* **TASK STATEMENT**:
Reproduce the data verbatim, starting at the line with "View notifications via the bell icon" and ending with, and including, the line with "Select the Cases".

* **TASK INPUT**:
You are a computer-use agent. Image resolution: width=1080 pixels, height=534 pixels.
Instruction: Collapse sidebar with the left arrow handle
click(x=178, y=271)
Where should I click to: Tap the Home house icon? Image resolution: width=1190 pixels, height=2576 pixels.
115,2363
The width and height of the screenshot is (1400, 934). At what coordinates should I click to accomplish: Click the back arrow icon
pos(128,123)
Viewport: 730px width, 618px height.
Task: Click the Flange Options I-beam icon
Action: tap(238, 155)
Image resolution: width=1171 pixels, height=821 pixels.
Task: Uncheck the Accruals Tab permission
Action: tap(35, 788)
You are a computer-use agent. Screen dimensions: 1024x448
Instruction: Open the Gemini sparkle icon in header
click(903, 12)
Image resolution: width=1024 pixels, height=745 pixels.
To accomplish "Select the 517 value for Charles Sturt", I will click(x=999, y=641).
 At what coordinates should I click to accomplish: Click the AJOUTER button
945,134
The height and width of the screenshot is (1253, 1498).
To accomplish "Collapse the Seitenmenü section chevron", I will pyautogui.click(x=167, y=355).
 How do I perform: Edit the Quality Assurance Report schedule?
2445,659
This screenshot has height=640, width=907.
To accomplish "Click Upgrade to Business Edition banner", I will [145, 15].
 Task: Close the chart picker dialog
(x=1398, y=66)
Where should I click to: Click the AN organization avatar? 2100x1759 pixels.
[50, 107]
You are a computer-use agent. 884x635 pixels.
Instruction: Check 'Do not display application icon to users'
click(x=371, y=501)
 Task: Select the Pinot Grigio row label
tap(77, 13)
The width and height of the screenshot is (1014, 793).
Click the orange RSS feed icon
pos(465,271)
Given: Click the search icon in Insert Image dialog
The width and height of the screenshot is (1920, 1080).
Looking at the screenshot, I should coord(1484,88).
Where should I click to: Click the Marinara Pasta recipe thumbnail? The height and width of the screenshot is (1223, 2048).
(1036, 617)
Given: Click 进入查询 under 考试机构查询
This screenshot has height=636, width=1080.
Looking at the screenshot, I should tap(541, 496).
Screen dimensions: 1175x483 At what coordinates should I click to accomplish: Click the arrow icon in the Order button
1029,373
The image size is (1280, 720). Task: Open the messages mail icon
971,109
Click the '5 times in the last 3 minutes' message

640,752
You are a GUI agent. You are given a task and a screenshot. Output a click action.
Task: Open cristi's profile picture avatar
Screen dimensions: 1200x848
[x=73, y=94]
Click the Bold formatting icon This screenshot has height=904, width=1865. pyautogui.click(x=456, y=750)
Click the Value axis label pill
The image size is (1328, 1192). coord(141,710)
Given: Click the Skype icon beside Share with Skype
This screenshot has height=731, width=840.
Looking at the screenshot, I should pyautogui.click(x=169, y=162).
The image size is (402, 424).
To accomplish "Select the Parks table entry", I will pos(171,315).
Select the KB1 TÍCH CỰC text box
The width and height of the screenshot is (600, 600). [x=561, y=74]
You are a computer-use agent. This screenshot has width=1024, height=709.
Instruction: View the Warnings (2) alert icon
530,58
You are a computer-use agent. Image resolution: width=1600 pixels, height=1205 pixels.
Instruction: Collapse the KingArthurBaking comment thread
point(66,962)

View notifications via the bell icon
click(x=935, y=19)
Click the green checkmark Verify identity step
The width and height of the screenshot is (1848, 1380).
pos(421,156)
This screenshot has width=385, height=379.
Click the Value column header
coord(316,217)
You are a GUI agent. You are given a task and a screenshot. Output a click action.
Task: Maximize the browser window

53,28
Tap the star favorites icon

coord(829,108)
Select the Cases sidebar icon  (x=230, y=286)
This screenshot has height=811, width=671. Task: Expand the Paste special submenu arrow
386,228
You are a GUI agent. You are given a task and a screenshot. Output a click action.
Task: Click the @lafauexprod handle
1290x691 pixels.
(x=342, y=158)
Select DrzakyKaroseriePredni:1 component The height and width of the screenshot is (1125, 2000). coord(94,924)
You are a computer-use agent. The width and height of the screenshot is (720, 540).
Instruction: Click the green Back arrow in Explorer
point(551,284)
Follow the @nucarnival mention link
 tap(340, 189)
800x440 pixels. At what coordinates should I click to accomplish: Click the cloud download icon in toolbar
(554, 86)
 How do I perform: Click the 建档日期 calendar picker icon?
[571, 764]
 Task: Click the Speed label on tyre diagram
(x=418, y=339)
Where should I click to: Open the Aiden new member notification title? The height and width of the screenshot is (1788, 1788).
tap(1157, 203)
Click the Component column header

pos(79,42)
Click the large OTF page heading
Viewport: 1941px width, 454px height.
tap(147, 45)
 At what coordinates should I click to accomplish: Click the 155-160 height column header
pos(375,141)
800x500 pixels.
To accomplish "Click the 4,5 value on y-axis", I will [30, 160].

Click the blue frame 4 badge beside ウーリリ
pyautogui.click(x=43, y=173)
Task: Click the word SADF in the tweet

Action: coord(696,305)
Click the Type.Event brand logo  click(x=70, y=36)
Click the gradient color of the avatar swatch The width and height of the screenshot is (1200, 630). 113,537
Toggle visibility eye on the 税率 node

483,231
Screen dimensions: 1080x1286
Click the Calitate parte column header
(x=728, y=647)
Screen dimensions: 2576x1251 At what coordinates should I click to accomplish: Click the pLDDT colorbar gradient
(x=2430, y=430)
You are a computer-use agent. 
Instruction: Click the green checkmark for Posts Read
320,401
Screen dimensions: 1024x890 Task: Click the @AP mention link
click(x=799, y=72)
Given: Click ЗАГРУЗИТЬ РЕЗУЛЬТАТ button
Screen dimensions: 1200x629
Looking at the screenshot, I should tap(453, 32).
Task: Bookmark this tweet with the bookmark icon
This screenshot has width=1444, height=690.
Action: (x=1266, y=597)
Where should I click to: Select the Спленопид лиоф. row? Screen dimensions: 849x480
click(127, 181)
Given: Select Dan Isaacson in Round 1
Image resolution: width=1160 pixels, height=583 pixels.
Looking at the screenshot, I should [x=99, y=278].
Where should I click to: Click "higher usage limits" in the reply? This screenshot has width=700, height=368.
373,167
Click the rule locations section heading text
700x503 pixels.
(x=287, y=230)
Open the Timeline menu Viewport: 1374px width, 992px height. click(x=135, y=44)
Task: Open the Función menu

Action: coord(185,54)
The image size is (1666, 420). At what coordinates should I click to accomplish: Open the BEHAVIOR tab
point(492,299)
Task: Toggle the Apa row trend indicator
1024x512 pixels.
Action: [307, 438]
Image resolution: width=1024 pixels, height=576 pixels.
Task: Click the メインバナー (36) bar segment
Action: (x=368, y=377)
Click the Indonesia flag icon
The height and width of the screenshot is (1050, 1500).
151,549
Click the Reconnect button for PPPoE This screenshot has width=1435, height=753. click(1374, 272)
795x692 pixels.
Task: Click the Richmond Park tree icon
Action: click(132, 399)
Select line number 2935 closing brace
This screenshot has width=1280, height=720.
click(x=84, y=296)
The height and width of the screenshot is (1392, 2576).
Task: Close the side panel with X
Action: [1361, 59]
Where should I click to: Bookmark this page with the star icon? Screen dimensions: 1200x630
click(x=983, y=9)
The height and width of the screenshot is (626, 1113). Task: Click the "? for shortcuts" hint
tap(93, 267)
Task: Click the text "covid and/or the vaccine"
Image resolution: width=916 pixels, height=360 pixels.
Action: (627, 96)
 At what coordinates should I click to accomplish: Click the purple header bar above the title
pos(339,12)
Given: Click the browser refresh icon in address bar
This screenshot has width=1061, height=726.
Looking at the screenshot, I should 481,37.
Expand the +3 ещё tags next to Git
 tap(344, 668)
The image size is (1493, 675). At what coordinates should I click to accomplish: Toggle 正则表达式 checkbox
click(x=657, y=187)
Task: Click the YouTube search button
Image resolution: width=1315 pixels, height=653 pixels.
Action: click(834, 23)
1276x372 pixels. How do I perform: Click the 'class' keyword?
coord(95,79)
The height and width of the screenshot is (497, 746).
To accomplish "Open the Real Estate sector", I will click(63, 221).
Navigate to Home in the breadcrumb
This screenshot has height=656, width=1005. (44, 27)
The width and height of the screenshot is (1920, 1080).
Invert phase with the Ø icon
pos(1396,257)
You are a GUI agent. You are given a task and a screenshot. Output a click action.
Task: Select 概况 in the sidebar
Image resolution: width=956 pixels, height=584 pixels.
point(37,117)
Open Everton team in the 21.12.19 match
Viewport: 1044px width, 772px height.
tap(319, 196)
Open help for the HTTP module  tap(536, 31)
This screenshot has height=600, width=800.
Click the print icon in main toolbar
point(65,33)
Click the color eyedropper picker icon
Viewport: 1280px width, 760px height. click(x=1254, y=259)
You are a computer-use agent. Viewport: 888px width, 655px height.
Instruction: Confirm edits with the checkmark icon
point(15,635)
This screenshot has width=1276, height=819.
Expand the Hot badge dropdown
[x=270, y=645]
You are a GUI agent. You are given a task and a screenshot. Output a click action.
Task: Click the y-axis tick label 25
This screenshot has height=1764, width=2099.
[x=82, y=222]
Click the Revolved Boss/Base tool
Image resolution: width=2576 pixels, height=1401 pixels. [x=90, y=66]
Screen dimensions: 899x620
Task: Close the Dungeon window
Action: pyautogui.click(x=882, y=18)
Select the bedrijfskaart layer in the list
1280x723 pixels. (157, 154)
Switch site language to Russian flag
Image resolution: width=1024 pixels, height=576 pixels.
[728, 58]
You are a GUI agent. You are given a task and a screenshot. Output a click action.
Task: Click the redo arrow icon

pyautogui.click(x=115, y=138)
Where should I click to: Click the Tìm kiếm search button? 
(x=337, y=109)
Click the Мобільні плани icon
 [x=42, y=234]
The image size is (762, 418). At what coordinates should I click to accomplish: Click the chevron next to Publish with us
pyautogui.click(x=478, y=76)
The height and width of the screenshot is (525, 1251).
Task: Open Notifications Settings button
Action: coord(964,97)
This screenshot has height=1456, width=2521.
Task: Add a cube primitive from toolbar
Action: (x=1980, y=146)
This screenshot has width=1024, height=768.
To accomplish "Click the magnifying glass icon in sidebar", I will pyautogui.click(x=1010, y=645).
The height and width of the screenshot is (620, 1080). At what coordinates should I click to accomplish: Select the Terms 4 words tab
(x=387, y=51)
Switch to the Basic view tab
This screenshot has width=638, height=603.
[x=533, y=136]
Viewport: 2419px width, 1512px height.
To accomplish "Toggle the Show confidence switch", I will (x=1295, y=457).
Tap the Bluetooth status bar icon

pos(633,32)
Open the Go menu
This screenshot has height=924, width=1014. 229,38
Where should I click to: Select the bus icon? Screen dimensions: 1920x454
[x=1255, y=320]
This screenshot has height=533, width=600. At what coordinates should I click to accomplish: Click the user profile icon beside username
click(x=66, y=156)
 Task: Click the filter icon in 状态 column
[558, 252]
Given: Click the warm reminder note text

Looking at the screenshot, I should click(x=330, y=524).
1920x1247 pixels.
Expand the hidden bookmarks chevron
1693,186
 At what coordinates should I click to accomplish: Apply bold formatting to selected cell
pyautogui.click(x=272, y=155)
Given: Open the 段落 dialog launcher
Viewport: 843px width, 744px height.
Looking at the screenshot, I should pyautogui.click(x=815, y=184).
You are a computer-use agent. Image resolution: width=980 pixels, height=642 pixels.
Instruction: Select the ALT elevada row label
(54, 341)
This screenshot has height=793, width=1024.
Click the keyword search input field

* **ANSWER TO THE PROBLEM**:
View notifications via the bell icon
click(x=935, y=19)
Click the green checkmark Verify identity step
The width and height of the screenshot is (1848, 1380).
pos(421,156)
This screenshot has width=385, height=379.
Click the Value column header
coord(316,217)
You are a GUI agent. You are given a task and a screenshot. Output a click action.
Task: Maximize the browser window

53,28
Tap the star favorites icon

coord(829,108)
Select the Cases sidebar icon  (x=230, y=286)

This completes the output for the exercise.